* [Stated goal 1]:
Check each statement against the text on the 1997 Aisin fire below and answer yes or no, quoting the words from the text that decide it: (a) The fire started in the afternoon. (b) Nissin Kogyo Co. made the P-valves not produced at the Aisin plant. (c) The fire was traced to an electrical fault.

* [Quoted passage]:
————————

The 1997 Aisin fire is the fire that shut down one of the production facilities of the Toyota-subsidiary Aisin Seiki Co. on February 1, 1997, a Saturday. The event was notable as the factory was the main supplier of a motor part for Toyota cars. Due to the just in time stock keeping philosophy of the Toyota Production System (TPS), Toyota's car factories reportedly only kept four-hour stocks of the part.

The event provided an example of successful business relationships between Toyota and its suppliers, allowing the company to quickly manufacture replacement parts and limit the halt in production of its cars, thereby minimizing the losses from this event.

==The fire==
The fire broke out before dawn on February 1, 1997 at Factory No. 10 of Aisin Seiki Co. in Kariya, Japan. The cause of the fire was reportedly unknown.

The factory produced brake fluid proportioning valves (P-valves), which regulate pressure to the rear breaks to help prevent skidding and are used in the braking systems of all Toyota vehicles.

Approximately 99% of Toyota's P-valves were manufactured at this plant, with the remaining 1% produced by Nissin Kogyo Co. Production of P-valves was complex, requiring specialised tooling, and multiple variants of the component were manufactured simultaneously.

————————

[Records from a dataset]
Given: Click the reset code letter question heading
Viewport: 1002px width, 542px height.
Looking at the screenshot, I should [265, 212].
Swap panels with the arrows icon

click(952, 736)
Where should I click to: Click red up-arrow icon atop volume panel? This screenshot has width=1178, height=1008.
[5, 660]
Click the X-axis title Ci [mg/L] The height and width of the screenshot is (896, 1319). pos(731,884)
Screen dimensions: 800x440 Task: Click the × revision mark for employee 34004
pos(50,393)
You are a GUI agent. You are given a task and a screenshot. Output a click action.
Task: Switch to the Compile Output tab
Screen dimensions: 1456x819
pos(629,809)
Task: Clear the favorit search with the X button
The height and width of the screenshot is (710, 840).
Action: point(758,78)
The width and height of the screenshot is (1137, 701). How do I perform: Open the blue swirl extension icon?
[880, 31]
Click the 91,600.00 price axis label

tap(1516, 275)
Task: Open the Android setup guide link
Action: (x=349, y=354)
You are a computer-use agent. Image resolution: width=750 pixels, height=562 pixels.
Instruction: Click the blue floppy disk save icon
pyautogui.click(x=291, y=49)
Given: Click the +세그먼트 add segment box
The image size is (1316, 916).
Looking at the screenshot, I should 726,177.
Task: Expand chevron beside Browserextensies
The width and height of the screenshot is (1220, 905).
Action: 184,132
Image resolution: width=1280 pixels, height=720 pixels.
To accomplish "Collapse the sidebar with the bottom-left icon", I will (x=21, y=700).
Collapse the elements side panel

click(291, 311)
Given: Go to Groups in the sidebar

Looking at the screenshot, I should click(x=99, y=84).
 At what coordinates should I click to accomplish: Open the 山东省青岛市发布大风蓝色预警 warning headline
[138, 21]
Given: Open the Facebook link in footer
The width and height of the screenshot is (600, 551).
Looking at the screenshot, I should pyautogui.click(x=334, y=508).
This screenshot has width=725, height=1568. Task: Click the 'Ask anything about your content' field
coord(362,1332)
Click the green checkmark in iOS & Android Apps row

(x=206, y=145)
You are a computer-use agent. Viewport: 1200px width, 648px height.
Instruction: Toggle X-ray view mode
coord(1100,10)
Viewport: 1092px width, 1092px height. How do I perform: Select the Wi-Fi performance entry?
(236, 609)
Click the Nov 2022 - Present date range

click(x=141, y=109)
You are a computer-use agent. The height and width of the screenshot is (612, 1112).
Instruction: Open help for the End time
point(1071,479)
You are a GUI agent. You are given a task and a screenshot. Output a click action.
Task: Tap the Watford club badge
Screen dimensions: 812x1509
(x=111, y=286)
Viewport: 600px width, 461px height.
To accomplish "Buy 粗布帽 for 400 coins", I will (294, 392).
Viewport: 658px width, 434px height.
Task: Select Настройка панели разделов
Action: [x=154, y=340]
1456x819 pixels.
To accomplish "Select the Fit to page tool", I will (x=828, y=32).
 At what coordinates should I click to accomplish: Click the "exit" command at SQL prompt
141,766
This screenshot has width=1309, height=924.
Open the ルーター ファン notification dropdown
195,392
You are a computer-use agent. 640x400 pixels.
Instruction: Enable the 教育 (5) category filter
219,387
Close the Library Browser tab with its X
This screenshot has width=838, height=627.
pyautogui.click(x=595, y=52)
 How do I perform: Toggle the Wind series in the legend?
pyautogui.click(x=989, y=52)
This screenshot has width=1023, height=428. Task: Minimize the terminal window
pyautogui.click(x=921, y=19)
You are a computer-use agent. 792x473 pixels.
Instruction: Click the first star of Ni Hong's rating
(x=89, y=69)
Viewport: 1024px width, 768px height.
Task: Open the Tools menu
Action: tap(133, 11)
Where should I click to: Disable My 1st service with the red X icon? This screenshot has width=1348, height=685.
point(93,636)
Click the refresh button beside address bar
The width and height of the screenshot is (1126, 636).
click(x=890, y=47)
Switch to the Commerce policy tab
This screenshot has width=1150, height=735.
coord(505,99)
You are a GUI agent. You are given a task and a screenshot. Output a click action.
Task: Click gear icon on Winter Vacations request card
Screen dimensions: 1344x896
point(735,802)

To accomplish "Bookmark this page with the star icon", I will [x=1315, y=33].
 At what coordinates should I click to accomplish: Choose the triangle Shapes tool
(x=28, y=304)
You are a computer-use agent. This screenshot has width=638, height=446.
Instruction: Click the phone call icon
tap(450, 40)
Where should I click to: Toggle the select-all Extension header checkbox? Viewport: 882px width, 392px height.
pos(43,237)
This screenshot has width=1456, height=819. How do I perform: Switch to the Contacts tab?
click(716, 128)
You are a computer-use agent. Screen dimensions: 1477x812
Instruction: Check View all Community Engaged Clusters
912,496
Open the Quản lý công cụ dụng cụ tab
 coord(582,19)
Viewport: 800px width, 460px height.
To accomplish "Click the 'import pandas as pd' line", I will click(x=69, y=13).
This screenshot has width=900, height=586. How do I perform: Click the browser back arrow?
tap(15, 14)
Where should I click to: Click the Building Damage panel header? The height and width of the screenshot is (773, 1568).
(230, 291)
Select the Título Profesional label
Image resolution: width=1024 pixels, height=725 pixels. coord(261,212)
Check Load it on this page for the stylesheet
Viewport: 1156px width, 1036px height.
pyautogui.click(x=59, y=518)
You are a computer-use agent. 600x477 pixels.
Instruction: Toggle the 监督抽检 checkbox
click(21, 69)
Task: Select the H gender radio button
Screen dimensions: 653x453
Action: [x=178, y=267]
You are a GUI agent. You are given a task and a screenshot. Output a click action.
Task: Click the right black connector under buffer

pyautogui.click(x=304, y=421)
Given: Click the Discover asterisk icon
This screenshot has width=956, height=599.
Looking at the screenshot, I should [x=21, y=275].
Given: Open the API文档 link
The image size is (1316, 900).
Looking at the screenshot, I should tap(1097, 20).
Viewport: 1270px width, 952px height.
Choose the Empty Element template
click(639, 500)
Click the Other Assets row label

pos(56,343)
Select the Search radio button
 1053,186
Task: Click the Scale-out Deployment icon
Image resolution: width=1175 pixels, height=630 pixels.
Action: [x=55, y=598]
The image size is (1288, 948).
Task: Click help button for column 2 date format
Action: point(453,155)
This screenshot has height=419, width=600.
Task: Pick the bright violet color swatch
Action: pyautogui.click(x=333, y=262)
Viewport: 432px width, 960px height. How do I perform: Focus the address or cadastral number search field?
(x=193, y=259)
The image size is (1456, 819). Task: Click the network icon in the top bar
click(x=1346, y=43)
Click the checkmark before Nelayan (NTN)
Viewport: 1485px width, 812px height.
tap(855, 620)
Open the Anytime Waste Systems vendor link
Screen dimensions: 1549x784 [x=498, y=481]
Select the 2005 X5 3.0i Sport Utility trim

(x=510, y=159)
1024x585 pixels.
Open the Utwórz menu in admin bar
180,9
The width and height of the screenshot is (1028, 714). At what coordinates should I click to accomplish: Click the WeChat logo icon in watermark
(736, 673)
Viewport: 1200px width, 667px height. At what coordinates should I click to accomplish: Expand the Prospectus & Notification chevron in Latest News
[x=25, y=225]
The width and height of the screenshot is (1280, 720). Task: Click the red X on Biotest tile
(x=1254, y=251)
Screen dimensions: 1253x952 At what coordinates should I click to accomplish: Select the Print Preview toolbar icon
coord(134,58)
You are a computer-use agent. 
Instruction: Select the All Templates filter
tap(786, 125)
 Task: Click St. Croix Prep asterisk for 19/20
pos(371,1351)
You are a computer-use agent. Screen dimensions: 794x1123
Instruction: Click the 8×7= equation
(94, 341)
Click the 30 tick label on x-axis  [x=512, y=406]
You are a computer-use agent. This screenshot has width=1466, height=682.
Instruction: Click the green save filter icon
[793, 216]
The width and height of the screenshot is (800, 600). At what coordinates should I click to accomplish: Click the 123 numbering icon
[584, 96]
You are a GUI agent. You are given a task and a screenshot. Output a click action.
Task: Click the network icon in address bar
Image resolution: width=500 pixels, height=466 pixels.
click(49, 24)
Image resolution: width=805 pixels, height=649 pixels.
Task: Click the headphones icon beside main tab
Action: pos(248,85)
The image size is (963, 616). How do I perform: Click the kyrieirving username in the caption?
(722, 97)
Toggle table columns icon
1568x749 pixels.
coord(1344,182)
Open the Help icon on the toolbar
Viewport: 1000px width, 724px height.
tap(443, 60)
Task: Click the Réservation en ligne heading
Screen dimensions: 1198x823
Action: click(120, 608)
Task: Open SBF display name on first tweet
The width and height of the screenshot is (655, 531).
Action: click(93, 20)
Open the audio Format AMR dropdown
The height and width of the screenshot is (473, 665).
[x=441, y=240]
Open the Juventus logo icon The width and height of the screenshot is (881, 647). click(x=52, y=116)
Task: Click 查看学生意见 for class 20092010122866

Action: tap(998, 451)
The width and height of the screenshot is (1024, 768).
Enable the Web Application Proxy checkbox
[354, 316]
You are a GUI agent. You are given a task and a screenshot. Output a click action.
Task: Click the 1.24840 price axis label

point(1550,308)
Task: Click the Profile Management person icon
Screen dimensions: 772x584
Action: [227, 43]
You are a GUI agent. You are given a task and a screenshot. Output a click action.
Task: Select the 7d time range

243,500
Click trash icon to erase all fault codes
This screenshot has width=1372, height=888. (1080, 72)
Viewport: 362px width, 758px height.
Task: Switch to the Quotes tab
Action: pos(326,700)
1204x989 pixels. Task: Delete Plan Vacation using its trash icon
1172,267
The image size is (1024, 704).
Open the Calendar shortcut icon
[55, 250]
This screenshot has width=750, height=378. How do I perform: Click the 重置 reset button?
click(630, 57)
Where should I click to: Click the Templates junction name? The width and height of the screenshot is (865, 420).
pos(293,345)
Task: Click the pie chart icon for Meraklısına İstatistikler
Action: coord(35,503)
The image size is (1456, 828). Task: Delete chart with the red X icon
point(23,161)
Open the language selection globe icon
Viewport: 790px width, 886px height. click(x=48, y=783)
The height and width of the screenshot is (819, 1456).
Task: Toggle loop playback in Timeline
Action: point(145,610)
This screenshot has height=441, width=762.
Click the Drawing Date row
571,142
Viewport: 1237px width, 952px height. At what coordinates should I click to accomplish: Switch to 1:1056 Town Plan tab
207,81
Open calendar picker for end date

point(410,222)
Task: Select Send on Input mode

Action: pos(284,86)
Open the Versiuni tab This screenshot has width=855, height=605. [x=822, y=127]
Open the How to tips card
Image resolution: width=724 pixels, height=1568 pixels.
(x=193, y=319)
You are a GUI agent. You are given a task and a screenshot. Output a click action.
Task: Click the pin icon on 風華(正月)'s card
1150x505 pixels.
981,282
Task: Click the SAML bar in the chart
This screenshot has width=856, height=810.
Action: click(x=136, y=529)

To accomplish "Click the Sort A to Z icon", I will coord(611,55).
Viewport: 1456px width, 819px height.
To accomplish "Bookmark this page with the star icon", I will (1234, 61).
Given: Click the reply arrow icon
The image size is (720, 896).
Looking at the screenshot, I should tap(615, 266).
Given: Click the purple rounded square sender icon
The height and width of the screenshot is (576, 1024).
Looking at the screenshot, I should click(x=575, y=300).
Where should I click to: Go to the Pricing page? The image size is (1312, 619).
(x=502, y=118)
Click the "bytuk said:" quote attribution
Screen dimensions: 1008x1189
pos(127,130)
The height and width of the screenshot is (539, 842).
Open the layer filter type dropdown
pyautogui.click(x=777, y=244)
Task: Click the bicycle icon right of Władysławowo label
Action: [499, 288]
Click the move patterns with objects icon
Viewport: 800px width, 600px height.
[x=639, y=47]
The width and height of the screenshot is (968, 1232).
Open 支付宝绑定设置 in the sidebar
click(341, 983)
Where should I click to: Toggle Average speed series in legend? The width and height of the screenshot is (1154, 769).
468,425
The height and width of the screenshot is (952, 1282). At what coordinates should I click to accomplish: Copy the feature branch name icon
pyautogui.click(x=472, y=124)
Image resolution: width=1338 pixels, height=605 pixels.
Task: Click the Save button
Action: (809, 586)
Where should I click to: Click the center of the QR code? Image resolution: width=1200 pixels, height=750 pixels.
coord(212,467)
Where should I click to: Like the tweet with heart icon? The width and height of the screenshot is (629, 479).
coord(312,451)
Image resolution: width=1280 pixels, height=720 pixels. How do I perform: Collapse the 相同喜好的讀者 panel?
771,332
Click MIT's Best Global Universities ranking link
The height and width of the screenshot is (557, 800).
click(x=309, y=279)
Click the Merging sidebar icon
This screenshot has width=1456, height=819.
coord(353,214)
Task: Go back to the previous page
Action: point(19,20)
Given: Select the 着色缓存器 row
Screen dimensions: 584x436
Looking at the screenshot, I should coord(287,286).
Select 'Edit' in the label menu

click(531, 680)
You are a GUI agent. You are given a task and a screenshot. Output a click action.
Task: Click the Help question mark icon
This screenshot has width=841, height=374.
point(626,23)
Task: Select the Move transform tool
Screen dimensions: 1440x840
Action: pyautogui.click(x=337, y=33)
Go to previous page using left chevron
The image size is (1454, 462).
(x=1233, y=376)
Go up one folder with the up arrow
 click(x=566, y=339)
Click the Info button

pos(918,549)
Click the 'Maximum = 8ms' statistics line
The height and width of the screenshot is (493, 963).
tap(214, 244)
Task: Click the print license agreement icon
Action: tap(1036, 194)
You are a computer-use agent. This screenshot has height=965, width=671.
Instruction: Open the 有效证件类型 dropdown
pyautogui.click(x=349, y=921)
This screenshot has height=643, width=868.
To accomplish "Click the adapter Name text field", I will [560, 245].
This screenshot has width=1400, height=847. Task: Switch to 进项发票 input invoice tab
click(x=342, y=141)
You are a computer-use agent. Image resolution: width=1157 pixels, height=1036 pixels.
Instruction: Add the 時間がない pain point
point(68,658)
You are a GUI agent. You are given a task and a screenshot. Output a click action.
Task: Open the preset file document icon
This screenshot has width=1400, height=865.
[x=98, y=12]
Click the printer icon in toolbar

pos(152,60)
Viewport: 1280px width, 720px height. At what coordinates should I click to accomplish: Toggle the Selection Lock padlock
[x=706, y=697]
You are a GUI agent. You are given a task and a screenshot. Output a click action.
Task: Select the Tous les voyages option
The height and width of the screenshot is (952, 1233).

————————

* [Stated goal 2]:
Filter the records above, keeping every line that contains the string "tweet".

* [Final answer 1]:
(a) No: "The fire broke out before dawn on February 1, 1997"
(b) Yes: "with the remaining 1% produced by Nissin Kogyo Co."
(c) No: "The cause of the fire was reportedly unknown."

* [Final answer 2]:
Task: Open SBF display name on first tweet
Where should I click to: Like the tweet with heart icon? The width and height of the screenshot is (629, 479).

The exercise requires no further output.